Work request: Which lines below hold the word "computer"? Copy all of them.

Provided entries:
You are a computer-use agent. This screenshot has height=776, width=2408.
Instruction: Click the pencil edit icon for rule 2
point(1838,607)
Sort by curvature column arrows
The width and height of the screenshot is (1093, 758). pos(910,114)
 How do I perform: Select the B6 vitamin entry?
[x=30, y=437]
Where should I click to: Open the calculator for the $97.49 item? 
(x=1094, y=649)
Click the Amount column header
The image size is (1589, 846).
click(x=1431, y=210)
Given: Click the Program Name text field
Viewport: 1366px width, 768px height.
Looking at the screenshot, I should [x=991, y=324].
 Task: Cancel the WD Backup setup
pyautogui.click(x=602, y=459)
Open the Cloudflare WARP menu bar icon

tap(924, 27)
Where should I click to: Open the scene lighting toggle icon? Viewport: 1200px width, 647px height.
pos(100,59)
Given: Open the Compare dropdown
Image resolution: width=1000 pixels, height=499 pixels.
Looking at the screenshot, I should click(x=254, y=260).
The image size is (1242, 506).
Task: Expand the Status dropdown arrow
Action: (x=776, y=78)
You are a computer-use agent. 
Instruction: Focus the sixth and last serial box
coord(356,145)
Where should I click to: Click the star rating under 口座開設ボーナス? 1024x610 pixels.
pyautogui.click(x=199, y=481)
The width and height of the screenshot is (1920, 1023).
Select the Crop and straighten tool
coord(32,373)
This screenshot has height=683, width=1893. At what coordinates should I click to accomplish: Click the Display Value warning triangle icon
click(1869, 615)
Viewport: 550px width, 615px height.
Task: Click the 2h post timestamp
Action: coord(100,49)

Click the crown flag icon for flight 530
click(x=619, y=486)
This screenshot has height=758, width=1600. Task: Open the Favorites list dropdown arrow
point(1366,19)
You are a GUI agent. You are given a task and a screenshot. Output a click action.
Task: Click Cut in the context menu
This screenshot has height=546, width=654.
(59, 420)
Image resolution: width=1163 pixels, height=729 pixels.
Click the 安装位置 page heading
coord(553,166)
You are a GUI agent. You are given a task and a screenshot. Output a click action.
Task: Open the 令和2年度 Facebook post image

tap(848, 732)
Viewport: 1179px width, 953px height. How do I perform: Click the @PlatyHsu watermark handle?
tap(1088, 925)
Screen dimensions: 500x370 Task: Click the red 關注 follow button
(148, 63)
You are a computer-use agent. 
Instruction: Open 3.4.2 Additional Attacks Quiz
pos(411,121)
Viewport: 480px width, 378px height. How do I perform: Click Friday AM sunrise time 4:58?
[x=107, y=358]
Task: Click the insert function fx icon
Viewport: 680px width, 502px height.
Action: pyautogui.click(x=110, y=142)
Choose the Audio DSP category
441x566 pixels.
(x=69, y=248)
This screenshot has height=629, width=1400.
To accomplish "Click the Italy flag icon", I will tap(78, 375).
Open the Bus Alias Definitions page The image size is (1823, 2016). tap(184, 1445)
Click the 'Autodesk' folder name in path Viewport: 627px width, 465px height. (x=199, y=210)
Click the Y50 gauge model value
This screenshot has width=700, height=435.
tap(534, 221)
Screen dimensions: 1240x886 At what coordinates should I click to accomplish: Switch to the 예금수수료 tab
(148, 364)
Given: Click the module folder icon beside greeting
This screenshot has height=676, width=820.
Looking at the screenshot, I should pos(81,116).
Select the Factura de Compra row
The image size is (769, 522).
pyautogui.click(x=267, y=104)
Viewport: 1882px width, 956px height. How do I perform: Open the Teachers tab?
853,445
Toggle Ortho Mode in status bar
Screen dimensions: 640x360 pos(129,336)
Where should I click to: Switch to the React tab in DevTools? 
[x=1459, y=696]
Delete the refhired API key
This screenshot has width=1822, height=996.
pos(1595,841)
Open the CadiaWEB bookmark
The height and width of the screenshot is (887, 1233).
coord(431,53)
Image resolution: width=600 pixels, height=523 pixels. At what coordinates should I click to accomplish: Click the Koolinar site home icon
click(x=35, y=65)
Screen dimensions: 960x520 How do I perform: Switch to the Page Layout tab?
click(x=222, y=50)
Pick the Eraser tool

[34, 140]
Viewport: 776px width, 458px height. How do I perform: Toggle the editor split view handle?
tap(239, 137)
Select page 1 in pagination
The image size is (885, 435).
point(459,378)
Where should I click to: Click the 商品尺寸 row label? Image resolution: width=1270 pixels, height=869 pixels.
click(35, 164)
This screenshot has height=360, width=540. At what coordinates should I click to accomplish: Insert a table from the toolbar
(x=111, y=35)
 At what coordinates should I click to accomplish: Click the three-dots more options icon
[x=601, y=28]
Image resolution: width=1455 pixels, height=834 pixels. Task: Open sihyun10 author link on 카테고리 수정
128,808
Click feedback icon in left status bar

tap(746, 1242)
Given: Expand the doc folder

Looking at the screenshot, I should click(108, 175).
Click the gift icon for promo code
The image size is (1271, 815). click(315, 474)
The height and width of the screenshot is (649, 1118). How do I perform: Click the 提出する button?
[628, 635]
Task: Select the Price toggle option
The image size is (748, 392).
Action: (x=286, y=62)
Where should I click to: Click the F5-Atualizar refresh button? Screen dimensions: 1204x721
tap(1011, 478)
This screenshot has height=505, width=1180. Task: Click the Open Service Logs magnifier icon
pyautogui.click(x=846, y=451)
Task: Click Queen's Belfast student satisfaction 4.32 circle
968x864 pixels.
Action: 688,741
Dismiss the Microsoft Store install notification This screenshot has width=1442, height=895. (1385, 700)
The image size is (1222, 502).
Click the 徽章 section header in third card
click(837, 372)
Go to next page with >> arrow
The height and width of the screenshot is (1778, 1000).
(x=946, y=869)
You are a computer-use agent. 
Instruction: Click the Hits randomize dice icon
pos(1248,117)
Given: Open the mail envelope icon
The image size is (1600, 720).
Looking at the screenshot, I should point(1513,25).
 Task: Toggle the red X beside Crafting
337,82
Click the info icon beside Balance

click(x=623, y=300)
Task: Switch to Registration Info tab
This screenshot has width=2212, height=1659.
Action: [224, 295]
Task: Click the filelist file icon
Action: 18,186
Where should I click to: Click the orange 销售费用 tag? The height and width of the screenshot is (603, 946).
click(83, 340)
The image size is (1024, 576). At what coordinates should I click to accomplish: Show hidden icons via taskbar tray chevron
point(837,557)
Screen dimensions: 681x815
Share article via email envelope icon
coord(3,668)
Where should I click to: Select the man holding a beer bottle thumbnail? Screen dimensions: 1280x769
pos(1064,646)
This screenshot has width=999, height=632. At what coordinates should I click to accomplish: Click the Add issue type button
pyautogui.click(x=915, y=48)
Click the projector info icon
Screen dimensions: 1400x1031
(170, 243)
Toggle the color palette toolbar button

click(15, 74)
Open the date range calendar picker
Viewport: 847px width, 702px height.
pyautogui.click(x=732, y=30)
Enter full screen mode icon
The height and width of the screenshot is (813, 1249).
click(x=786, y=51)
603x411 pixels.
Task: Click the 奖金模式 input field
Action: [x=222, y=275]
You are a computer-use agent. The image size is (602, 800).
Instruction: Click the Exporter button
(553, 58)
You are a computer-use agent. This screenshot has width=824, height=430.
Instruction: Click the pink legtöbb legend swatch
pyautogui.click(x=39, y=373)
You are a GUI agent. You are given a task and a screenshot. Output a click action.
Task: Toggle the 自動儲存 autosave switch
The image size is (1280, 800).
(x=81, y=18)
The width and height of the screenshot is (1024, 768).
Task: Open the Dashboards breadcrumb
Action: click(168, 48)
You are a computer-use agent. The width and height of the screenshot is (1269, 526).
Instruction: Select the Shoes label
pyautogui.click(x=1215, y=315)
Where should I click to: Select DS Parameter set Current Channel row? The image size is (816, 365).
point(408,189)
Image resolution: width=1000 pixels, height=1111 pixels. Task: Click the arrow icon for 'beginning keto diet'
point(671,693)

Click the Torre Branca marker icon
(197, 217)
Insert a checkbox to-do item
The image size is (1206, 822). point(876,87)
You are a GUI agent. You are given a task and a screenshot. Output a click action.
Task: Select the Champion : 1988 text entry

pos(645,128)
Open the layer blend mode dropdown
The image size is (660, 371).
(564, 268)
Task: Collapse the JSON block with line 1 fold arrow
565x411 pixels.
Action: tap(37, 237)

Response to this exercise:
You are a computer-use agent. This screenshot has height=776, width=2408.
You are a computer-use agent. 
You are a computer-use agent. 
You are a computer-use agent. 
You are a computer-use agent. The image size is (602, 800).
You are a computer-use agent. This screenshot has width=824, height=430.
You are a computer-use agent. The width and height of the screenshot is (1269, 526).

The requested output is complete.